Three fault segments running beneath Northern California and its roughly 15 million people are overdue for a major earthquake, including one that lies northeast of San Francisco and near the dams and canals that supply much of the state’s water, according to a geological study published Monday.
The three segments and one other in Northern California are loaded with enough tension to produce quakes of magnitude 6.8 or greater, according to a geological study published Monday, according to a geological study published Monday.
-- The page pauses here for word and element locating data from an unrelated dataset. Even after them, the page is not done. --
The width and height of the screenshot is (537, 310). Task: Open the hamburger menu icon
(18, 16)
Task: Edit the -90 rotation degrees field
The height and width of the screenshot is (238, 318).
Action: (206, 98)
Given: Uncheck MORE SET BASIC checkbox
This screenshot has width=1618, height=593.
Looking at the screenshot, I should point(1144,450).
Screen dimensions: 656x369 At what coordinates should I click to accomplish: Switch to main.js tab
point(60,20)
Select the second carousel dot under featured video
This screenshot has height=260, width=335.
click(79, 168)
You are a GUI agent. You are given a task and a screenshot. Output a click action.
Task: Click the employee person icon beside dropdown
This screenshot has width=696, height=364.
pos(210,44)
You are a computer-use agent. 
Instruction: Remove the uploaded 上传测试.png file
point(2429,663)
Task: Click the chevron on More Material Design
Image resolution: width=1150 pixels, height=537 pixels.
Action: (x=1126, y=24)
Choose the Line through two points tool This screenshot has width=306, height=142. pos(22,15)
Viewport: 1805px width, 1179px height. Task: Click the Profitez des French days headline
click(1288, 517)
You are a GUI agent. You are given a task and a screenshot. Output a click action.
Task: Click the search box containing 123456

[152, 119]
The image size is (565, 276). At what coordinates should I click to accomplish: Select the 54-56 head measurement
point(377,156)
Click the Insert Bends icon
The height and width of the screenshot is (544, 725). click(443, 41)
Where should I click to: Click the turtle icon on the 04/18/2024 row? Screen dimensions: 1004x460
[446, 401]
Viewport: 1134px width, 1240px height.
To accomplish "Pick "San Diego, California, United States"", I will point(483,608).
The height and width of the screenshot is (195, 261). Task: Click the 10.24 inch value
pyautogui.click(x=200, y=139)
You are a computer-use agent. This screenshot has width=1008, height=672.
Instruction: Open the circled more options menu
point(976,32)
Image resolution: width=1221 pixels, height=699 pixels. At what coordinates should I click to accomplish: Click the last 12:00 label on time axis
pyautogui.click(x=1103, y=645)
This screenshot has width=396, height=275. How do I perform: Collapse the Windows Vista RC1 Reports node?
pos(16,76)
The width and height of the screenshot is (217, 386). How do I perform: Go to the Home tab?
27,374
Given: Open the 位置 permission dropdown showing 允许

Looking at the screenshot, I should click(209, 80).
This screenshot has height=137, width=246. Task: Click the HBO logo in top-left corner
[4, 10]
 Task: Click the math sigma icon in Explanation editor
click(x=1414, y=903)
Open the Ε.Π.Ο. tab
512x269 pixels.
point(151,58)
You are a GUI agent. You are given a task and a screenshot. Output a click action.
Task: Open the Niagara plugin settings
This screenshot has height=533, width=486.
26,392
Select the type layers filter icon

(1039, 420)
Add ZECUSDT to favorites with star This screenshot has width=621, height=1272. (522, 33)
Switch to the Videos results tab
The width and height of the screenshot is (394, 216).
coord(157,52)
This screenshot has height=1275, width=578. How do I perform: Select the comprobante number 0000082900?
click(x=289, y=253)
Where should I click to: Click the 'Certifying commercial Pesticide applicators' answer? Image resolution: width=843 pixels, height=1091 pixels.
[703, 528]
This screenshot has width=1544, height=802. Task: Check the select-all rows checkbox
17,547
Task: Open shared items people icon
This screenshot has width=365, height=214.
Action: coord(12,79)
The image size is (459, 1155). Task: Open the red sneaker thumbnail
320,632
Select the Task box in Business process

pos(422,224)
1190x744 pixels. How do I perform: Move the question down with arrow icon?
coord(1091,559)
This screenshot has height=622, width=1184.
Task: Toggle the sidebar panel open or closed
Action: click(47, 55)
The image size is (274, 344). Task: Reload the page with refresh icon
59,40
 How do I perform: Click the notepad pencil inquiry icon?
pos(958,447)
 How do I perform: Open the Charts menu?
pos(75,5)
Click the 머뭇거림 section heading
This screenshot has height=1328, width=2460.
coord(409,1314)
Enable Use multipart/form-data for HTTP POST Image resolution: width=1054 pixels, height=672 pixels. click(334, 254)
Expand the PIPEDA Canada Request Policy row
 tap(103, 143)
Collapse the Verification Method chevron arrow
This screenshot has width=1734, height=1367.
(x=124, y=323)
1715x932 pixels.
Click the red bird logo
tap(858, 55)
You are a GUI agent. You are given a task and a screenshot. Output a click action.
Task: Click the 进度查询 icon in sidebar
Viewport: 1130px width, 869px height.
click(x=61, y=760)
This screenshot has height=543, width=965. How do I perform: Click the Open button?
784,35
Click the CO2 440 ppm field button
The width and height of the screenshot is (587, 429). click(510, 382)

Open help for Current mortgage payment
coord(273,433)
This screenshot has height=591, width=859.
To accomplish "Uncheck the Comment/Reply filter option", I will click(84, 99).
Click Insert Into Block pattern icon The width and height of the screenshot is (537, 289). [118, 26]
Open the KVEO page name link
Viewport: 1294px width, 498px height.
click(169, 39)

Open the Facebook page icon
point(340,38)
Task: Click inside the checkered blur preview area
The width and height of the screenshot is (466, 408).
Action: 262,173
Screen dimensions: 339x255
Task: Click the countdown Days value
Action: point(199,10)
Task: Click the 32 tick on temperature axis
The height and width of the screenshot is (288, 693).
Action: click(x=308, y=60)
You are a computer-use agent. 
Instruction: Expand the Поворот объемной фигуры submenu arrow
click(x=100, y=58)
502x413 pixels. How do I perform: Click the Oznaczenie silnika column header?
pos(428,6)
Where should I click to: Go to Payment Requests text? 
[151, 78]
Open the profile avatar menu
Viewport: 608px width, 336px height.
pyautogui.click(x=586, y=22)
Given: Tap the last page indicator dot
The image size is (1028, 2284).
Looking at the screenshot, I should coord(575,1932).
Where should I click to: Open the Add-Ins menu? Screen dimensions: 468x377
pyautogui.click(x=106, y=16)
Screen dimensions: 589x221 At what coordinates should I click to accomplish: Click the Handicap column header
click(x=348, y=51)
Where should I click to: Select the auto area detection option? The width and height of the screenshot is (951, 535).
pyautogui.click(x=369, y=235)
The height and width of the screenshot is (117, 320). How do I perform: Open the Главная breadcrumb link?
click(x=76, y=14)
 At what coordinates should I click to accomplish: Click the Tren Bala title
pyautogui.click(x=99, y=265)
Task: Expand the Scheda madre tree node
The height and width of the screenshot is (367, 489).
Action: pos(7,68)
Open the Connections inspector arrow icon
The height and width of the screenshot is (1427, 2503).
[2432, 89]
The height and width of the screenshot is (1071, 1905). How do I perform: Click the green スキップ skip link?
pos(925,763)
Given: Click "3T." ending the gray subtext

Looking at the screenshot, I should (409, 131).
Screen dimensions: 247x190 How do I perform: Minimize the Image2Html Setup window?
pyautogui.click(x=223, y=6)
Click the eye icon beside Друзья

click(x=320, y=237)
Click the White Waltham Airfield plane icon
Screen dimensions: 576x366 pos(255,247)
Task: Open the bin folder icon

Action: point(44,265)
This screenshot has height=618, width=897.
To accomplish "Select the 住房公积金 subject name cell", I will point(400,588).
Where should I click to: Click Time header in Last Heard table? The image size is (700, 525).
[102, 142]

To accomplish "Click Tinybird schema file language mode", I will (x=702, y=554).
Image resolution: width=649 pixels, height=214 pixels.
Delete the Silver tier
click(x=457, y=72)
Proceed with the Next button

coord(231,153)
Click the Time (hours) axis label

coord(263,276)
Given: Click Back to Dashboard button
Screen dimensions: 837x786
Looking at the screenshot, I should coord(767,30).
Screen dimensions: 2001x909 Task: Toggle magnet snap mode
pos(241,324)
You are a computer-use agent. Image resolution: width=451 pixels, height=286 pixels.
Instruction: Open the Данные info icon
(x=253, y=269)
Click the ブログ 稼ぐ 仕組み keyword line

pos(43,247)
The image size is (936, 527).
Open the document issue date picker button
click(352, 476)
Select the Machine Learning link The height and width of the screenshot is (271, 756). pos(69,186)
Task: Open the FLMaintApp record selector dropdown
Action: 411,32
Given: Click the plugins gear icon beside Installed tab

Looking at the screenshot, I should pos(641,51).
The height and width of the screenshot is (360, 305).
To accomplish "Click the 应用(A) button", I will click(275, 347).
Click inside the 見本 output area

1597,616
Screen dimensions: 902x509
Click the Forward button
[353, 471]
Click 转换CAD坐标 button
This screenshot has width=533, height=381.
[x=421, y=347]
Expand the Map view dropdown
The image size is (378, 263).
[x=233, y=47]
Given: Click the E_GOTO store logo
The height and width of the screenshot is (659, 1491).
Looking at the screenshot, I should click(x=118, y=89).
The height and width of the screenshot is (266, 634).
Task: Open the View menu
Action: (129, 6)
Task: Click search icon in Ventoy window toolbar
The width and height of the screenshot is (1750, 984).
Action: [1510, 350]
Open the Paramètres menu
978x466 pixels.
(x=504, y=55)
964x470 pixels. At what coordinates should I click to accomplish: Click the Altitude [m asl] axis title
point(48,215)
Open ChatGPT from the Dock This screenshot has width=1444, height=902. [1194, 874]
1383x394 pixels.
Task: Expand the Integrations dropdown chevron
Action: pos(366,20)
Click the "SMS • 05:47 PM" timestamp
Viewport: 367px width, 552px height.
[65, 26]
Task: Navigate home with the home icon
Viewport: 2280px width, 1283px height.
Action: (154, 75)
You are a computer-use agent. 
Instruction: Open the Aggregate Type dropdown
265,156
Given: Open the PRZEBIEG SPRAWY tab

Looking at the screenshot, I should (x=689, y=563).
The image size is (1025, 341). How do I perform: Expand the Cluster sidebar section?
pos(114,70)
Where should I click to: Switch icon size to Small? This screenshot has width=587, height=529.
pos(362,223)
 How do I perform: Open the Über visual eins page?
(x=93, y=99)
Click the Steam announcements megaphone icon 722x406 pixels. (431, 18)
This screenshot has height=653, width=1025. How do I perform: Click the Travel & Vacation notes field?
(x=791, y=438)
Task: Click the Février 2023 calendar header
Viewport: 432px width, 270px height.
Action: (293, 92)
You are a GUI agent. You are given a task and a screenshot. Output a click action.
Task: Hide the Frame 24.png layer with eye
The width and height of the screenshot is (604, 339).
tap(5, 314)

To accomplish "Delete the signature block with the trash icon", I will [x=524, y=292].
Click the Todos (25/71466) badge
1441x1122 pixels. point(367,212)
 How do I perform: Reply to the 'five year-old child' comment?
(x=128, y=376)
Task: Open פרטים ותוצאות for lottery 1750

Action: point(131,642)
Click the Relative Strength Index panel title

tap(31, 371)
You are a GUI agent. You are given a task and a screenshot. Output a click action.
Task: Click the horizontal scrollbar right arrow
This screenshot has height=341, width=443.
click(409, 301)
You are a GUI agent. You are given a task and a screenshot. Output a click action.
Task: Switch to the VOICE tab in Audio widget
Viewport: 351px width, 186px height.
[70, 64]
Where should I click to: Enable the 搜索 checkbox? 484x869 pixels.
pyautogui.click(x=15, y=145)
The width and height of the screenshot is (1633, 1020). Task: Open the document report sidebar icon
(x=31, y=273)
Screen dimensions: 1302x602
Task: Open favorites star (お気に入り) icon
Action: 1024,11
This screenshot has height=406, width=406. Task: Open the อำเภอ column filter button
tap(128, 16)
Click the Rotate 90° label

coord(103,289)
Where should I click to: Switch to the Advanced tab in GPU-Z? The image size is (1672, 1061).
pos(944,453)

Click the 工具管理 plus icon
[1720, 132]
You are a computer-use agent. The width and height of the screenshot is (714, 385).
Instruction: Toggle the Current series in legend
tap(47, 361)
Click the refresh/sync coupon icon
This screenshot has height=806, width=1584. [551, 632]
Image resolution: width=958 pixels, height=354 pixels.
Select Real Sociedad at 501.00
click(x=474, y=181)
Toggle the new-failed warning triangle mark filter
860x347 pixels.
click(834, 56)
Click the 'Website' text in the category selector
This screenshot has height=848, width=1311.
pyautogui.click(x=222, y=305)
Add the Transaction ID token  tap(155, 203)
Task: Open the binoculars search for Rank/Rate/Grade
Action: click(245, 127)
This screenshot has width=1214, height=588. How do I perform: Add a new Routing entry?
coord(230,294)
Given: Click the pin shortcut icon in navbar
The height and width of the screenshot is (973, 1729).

They include the little-known Green Valley fault, which lies northeast of San Francisco and near the dams and canals that supply much of California’s water. Underestimated by geologists until now, the fault running between the cities of Napa and Fairfield is primed for a magnitude-7.1 quake, according to researchers from the U.S. Geological Survey and San Francisco State University.
The water supplies of the San Francisco Bay area, southern California and the farm-rich Central Valley depend on the man-made water system ferrying supplies from the Sacramento and San Joaquin rivers, noted James Lienkaemper, the U.S. Geological Survey geologist who was lead author of the study. The Green Valley fault is last believed to have ruptured sometime in the 1600s.
The study shows the state “needs to consider more seriously” the earthquake risk in that area, Lienkaemper said by phone.
All of the four vulnerable fault segments belong to the San Andreas fault system, the geological dividing line that marks where the western half of California shifts northwest and away from the rest of North America at about 2 inches a year.
The other fault sections that have built up enough tension for a temblor with a magnitude of 6.8 or greater are the northern Calaveras and Hayward faults in the east San Francisco Bay area and the Rodgers Creek fault to the north, scientists concluded in a study published in the Bulletin of the Seismological Society of America.
Geologists reached their conclusions partly through regular data readings that geologists and San Francisco State University geology students began in 1979 along fault lines. The tracking now features annual readings at 80 monitoring sites at 29 sections of faults in northern California.
The surveys measure fault creep, movements of fractions of inches that slowly release strain on some faults. When no fault creep is recorded, a fault is considered locked, and stress builds until an earthquake unlocks it.
Roughly two-thirds of the 1,250 miles that comprise the five major branches of the San Andreas fault feature fault creep, the study concludes.
Northern California recorded its biggest earthquake of a quarter-century Aug. 24, when a magnitude-6.0 quake hit Napa, north of San Francisco. Seismologists estimate seven quakes of 7.3 magnitude or more have hit California just since the 1800s, most of them when the state’s population was a fraction of what it is now.